Comunista, el nuevo sistema fiscal parece animar con reservas a pequeños empresarios, a no sancionarlos como algunos temen, y sustituye un código tributario en vigor desde 1994 cuando el trabajo por cuenta propia fue autorizado por primera vez.

Con posterioridad, el trabajo por cuenta propia en la isla fue severamente regulado.

"Se trata, además, de brindar al trabajador una forma más de sentirse útil con su esfuerzo personal y de alejarnos de aquellas concepciones que condenaron el trabajo por cuenta propia casi a la extinción y a estigmatizar a quienes decidieron sumarse a él, legalmente, en la década de 1990", dijo Granma el mes pasado. 

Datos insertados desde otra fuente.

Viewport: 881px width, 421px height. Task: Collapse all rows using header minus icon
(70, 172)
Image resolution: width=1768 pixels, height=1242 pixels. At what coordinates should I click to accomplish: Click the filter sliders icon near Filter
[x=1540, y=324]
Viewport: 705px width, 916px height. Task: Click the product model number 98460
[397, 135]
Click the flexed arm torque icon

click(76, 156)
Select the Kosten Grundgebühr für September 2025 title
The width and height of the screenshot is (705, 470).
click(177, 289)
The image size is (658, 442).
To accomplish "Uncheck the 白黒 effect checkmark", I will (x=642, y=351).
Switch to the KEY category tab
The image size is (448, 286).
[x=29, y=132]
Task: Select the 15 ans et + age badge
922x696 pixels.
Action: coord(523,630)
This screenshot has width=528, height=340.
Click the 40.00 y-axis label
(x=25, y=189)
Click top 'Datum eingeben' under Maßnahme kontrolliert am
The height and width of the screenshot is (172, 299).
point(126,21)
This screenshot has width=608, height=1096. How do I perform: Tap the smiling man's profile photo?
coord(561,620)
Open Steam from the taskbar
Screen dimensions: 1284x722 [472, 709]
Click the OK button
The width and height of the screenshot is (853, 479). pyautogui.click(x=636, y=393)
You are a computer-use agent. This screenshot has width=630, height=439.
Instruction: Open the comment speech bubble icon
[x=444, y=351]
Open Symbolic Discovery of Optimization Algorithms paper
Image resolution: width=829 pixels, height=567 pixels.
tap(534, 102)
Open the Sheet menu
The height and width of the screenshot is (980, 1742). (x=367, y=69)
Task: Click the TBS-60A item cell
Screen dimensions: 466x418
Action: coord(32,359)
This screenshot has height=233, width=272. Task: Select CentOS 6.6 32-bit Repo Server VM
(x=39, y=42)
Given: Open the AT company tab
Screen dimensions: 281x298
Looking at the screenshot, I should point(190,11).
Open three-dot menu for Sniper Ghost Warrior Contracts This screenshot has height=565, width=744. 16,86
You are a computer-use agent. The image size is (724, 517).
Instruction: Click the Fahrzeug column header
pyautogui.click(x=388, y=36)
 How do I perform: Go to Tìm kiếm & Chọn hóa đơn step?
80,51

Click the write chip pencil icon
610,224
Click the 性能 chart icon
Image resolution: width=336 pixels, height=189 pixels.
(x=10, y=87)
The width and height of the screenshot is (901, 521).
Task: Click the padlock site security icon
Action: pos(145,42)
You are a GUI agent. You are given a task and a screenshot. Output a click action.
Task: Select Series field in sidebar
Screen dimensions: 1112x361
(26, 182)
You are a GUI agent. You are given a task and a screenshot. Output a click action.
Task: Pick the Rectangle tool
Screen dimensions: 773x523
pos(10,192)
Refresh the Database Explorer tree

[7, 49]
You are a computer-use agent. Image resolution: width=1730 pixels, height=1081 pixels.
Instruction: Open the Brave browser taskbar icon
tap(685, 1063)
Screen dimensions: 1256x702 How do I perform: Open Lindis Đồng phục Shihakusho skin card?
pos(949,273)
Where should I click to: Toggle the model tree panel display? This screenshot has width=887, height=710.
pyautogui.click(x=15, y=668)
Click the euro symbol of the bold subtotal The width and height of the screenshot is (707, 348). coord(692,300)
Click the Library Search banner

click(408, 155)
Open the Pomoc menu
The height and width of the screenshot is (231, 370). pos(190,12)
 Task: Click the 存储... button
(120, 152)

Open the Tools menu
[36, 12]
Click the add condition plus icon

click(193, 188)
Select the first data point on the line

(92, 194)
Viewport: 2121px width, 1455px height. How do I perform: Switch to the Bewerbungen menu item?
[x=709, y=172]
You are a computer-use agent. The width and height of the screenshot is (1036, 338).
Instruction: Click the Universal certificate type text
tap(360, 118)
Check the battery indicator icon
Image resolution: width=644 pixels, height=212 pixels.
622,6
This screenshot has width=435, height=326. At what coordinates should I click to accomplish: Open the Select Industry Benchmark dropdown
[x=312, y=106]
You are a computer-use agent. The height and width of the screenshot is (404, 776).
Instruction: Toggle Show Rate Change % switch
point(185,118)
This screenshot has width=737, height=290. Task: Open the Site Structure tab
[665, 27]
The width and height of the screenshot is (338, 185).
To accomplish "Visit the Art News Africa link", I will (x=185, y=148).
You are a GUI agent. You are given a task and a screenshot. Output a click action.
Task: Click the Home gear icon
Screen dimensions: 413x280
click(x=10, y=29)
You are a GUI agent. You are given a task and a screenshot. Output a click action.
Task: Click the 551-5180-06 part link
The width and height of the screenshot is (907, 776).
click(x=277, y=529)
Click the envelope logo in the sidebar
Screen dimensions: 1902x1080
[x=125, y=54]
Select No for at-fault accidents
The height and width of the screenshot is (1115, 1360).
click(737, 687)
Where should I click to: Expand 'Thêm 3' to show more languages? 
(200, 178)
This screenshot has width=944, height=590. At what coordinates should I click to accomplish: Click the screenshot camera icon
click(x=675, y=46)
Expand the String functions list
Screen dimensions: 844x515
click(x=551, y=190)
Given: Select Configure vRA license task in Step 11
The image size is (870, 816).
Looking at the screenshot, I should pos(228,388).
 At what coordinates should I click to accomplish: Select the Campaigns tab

La reforma impositiva se produce mientras el gobierno comienza a eliminar 500.000 empleos públicos y se prepara a otorgar unas 250.000 licencias de trabajo por cuenta propia que crearán nuevos puestos de trabajo, lo que se considera la mayor reforma del presidente Raúl Castro desde que asumió el cargo en el 2008.

Castro prometió hacer modificaciones en la economía doméstica tras reemplazar a su hermano Fidel y está presionando para aumentar la productividad ayudando a impulsar la frágil economía de la isla.

Sólo había 143.000 trabajadores por cuenta propia registrados en el 2009, según cifras oficiales.

El nuevo sistema fiscal permitirá a los trabajadores autónomos deducir de impuestos hasta un 40% de los ingresos brutos por el costo de los insumos, en comparación con el 10% que tenían que aportar con anterioridad.

Los nuevos empresarios privados tendrán que pagar ahora un impuesto del 10% sobre las ventas y otro 25% por la seguridad social, aunque ambos son deducibles al final del año.

La reforma emprendida por Raúl Castro permitirá que los trabajadores privados contraten empleados, aunque tendrán que pagar un impuesto de un 25% de los salarios de sus trabajadores, lo que también será deducible.

El reporte publicado en Granma dejó claro que a pesar del desarrollo de un sector privado más grande, la filosofía socialista del Gobierno se mantiene en pie y el pago de los impuestos al trabajo es una manera de hacerla cumplir.

"Este impuesto tiene un carácter regulador para evitar concentraciones de riqueza o que se utilice indiscriminadamente la fuerza de trabajo", destacó el diario.

"Mientras más personal se contrate, más gravoso será el importe por este concepto", dijo Granma sin dar más detalles.

El gobierno cubano, que asumió el poder con la revolución encabezada por Fidel Castro en 1959, controla alrededor del 90% de la economía
doméstica.

Todas las pequeñas empresas se mantuvieron en manos privadas hasta 1968 cuando se nacionalizaron todas, hasta las que se dedicaban a lustrar zapatos.

Las reformas anunciadas el mes pasado autorizan a los cubanos a contratar mano de obra, por primera vez a hacer negocios con el Estado, tener acceso a créditos y asumir el pago de impuestos por la renta de espacios.

Más del 85% de la fuerza laboral en la isla, o más de 5 millones de cubanos, trabaja para el Estado, muchos de ellos actualmente ocupando puestos improductivos.

El gobierno ha dicho que planea recortar más de un millón de trabajadores estatales, o el 20% de las nóminas del Estado en cinco años.

Junto con el desarrollo del sector privado, muchas de las operaciones de negocios de propiedad estatal se convierten en cooperativas administradas por empleados con sus respectivos contratos de arrendamiento, dijo el gobierno.

"Todo este fenómeno de los impuestos y las nuevas licencias me parece que es una buena medida, pero hace falta acompañarlo con las ventas de los insumos a precios más razonables", dijo Lázaro, un vendedor de pizzas que prefirió reservar su apellido.